# Exercícios propostos
1. As afirmações seguintes concordam com o texto sobre o alerta precoce de sismos? Responda a cada uma com sim ou não e cite as palavras exatas do texto que o decidem. (a) O sistema japonês é apresentado como uma forma de previsão de sismos. (b) As ondas de superfície são descritas como mais lentas e as mais destrutivas. (c) O sistema admite uma avaliação humana antes de emitir o alerta.
2. Prolongue o texto sobre o alerta precoce de sismos a partir do ponto onde termina.

# Alerta precoce de sismos em Portugal



## Vince (15 Mar 2011 às 18:42)

Durante o sismo de 9.0 no Japão, apesar da tragédia, o sistema de alerta precoce de sismos (Earthquake Early Warning System) funcionou bastante bem. 

Este sistema que está a ser desenvolvido há muitos anos no Japão também está a ser implementado noutras regiões como a Califórnia e baseia-se na velocidade de propagação mais rápida das ondas sísmicas "P" (primárias) em relação às ondas "S" (secundárias) e às ondas de superfície, sendo estas últimas mais lentas mas as mais destrutivas. Não se trata portanto de uma previsão, mas da detecção de um sismo, não confundir com previsão onde infelizmente pouco vamos sabendo ou evoluindo. 

Não sei se se recordam daquele vídeo num escritório que discutimos em tempos no fórum, do cão que se assustou antes de toda a gente  onde pouco depois ocorreu o abalo, na altura especulámos e pelos cálculos que fiz que o que o cão sentiu foi a chegada das ondas P, que os humanos não detectaram. 















Obviamente que não é um sistema perfeito, afinal quanto mais próximo do epicentro, menor o intervalo de tempo entre as ondas "P" e a "S", e quanto mais próximo, mais graves os estragos à partida. Ou seja, a utilidade do sistema é inversamente eficaz em relação ao riscos, quanto mais perto menos tempo, quanto mais longe mais tempo e menos estragos. 

No sistema de alerta de tsunami podemos ter bastante tempo, dezenas de minutos ou horas, mas aqui falamos de segundos ou um minuto. Para uns mais próximos do epicentro de pouco servirá, mas para outros mais longe pode ser importante, sendo que quem recebe o aviso a um minuto é porque está bastante longe e o abalo provavelmente nem causa estragos.  

Outro dos problemas serão os falsos alertas que um sistema automático deve acabar sempre por gerar e da confusão e alarme social que pode provocar na população.

O sistema obviamente baseia-se na velocidade com que algoritmos processam o mais rápidamente possível a informação de uma rede sísmica e a velocidade com que comunicam os dados em toda a rede, tem que ser tudo automatizado pois a avaliação/intervenção humana consumiria segundos preciosos que não podem ser perdidos em tal sistema.

# Registos listados
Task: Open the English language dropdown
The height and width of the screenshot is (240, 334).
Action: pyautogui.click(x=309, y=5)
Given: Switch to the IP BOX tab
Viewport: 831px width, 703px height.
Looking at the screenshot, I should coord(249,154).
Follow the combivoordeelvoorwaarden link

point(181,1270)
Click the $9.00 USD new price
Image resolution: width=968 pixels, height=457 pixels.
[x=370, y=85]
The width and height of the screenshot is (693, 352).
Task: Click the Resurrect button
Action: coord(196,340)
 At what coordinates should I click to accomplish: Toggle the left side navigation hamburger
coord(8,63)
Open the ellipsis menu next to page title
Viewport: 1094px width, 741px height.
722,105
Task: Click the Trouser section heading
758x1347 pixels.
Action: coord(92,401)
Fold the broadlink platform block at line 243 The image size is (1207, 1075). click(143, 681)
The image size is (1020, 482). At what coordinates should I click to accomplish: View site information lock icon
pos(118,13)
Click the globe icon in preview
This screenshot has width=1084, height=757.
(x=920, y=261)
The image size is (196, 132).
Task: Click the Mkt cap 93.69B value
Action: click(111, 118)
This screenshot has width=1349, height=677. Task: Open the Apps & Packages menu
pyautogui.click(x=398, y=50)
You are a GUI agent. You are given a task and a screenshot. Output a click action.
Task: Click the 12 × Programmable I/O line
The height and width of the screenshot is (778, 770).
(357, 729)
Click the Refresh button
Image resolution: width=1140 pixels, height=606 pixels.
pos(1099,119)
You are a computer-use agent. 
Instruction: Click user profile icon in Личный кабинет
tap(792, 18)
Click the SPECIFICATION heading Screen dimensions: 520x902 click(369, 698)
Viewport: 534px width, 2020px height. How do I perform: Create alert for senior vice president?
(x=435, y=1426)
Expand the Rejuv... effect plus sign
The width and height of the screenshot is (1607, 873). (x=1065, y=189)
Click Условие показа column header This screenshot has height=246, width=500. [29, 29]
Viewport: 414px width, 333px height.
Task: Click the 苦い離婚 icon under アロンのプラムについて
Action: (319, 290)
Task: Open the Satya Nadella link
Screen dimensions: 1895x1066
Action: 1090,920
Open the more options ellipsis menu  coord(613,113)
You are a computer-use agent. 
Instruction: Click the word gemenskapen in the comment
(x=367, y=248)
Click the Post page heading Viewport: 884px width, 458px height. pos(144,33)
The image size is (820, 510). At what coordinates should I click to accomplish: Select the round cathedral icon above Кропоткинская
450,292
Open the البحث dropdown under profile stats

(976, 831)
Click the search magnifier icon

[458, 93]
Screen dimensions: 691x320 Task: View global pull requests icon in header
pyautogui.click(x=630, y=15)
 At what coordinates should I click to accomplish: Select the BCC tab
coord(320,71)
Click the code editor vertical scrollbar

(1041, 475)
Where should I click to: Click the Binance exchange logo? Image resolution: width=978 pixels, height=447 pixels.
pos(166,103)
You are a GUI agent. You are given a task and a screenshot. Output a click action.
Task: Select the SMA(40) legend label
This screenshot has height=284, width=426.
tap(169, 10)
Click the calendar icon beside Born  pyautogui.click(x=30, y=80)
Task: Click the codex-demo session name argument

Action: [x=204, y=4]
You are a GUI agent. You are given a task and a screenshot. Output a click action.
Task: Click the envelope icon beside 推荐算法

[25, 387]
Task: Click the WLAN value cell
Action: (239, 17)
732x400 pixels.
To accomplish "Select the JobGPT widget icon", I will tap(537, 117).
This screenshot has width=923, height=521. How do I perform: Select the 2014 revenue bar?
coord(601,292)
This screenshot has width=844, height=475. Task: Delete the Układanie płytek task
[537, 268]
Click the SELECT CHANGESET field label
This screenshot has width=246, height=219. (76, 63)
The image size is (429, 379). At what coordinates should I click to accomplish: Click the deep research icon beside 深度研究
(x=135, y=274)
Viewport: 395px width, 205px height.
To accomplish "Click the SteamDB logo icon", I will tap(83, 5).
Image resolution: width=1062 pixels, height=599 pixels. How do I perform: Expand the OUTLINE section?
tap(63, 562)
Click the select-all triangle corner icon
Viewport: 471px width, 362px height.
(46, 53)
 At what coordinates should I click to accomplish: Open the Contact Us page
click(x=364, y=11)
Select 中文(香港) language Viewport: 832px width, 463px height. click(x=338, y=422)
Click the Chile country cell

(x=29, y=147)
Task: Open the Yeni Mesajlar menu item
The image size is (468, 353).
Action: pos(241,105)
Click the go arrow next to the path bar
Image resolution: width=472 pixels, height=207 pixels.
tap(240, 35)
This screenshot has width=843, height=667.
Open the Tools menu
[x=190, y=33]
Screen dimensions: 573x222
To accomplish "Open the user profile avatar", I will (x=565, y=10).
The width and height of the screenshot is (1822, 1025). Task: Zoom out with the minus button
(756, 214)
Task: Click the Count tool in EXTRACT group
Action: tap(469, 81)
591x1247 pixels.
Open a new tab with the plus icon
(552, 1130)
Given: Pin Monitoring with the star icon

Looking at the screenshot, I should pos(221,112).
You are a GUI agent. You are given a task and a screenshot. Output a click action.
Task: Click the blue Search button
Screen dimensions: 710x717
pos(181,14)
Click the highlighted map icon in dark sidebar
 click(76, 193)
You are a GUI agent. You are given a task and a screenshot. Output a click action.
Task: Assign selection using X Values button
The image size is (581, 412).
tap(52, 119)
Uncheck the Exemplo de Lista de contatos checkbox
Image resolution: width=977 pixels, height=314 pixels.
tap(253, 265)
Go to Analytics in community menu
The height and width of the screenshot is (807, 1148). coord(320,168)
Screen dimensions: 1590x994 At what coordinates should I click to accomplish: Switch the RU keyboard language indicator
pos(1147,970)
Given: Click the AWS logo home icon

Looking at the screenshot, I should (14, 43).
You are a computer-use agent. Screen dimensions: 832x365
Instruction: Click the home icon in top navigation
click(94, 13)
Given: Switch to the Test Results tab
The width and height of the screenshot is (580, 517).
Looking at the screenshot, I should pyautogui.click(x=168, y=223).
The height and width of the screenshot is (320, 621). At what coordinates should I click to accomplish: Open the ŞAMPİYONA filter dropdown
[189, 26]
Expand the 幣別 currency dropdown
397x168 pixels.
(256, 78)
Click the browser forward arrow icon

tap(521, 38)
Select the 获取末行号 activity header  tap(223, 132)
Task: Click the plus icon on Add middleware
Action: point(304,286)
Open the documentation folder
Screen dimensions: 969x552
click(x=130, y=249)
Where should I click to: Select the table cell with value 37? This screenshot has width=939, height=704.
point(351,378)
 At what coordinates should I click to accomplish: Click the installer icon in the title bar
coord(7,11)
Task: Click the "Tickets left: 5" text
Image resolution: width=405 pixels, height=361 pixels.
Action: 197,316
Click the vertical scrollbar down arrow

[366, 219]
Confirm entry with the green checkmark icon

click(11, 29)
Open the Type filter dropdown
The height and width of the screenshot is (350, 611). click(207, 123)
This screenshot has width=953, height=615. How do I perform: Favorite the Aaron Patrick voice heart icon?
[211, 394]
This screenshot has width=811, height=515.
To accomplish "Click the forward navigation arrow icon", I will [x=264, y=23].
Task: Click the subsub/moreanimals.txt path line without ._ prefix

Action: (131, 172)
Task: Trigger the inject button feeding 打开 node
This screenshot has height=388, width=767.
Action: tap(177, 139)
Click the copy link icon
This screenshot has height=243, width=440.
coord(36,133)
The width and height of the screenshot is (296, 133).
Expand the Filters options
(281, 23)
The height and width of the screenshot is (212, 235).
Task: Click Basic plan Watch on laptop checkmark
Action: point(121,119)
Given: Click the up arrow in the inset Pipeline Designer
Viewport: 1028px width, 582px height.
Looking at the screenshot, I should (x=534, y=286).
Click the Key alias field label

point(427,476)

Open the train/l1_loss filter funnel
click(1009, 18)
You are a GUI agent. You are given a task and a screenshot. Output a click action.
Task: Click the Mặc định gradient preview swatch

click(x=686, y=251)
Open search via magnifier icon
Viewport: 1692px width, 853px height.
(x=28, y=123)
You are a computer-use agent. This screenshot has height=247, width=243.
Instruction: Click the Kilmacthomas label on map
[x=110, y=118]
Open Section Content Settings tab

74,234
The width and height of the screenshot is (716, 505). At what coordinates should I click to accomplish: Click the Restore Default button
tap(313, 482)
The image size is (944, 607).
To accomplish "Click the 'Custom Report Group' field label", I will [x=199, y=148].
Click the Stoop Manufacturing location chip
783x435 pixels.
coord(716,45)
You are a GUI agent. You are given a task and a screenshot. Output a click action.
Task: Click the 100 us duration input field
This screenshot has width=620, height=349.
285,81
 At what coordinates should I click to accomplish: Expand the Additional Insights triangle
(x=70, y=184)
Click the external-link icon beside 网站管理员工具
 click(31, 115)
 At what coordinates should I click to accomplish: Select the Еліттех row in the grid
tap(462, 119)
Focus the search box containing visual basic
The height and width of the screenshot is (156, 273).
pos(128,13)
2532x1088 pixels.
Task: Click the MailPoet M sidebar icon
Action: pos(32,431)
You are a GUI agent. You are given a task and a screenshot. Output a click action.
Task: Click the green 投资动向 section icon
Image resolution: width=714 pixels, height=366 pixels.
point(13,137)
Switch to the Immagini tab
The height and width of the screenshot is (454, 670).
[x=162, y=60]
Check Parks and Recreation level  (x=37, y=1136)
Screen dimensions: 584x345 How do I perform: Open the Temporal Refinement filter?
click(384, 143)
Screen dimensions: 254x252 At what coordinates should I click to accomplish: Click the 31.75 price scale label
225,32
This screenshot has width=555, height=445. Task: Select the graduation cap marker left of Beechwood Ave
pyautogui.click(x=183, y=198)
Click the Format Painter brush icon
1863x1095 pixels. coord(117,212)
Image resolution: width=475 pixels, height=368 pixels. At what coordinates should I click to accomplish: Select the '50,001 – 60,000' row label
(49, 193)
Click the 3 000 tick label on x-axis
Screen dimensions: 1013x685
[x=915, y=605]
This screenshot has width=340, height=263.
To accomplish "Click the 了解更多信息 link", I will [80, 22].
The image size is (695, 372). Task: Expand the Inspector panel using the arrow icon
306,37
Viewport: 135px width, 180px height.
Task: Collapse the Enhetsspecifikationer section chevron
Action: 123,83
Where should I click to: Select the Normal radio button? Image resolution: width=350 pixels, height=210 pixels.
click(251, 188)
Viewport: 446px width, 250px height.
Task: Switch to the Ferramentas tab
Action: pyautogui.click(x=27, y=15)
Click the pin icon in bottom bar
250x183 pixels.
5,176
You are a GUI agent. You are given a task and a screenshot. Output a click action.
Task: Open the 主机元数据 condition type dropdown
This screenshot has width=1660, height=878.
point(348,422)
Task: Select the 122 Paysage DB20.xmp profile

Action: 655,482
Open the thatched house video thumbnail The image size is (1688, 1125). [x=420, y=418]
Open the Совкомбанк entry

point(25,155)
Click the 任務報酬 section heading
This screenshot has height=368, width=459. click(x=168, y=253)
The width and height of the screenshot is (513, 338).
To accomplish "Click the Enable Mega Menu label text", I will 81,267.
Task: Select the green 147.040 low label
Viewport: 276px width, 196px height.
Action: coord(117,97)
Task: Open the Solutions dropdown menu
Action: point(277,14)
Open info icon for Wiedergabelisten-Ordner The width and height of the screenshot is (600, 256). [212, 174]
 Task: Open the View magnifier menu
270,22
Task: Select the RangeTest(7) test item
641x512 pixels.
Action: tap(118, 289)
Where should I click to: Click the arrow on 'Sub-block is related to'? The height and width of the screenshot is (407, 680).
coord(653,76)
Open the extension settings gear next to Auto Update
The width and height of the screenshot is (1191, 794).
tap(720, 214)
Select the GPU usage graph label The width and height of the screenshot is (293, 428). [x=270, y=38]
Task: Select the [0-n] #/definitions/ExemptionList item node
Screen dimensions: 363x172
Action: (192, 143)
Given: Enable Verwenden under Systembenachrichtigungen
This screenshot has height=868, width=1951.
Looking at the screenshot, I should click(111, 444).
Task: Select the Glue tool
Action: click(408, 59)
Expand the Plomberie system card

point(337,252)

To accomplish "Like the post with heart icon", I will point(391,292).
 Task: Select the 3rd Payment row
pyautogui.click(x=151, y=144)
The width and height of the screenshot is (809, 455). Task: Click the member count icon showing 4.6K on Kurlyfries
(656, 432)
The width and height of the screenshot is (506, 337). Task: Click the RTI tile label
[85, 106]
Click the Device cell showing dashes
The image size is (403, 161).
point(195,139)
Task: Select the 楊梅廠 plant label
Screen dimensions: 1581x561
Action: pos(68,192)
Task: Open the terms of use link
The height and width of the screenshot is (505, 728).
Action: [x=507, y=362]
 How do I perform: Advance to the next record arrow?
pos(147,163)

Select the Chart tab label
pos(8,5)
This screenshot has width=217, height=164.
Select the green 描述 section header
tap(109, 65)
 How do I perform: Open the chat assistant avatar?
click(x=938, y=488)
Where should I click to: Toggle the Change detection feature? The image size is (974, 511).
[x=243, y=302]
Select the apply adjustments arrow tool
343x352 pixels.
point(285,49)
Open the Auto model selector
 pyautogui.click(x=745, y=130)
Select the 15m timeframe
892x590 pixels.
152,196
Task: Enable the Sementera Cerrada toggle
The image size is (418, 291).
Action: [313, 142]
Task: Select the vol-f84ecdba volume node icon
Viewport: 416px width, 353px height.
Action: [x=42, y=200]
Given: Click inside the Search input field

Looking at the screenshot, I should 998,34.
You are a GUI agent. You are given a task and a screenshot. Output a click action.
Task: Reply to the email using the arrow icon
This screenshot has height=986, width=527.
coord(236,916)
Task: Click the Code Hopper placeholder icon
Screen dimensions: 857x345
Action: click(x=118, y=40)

# Respostas dadas
1.
(a) Não: "Não se trata portanto de uma previsão, mas da detecção de um sismo"
(b) Sim: "sendo estas últimas mais lentas mas as mais destrutivas"
(c) Não: "tem que ser tudo automatizado pois a avaliação/intervenção humana consumiria segundos preciosos que não podem ser perdidos em tal sistema"

2.
A ideia destes sistemas é activar uma série de automatismos, que vão desde avisar forças de segurança e emergência, parar comboios de forma automática, "injectar" um aviso nas emissões de Televisão e Rádio, enviar um alerta para telemóveis (já abordado neste tópico do fórum) ou mesmo outras funcionalidades como por exemplo parar de forma automática elevadores no andar mais próximo, abrir portões de quartel de bombeiros, linhas de produção fabris delicadas, etc. Não é fácil imaginar imensas coisas que poderiam ser conectadas a isto.








No Japão foi este tipo de aviso que milhões de pessoas viram na TV, nalguns casos com um minuto de aviso antes da chegada do grande abalo:





Fiz umas contas muito por alto e estimei que num sismo forte a sudoeste do Cabo de São Vicente, por exemplo Lisboa talvez pudesse ter um aviso de meio minuto de antecedência, ou um pouco menos ou mais conforme a distância do epicentro claro. 

Mas na Net não encontrei qualquer informação sobre investigação nesta área em Portugal. A nível de tsunamis tem havido progressos (ver este tópico do fórum) mas sobre isto não encontrei nada.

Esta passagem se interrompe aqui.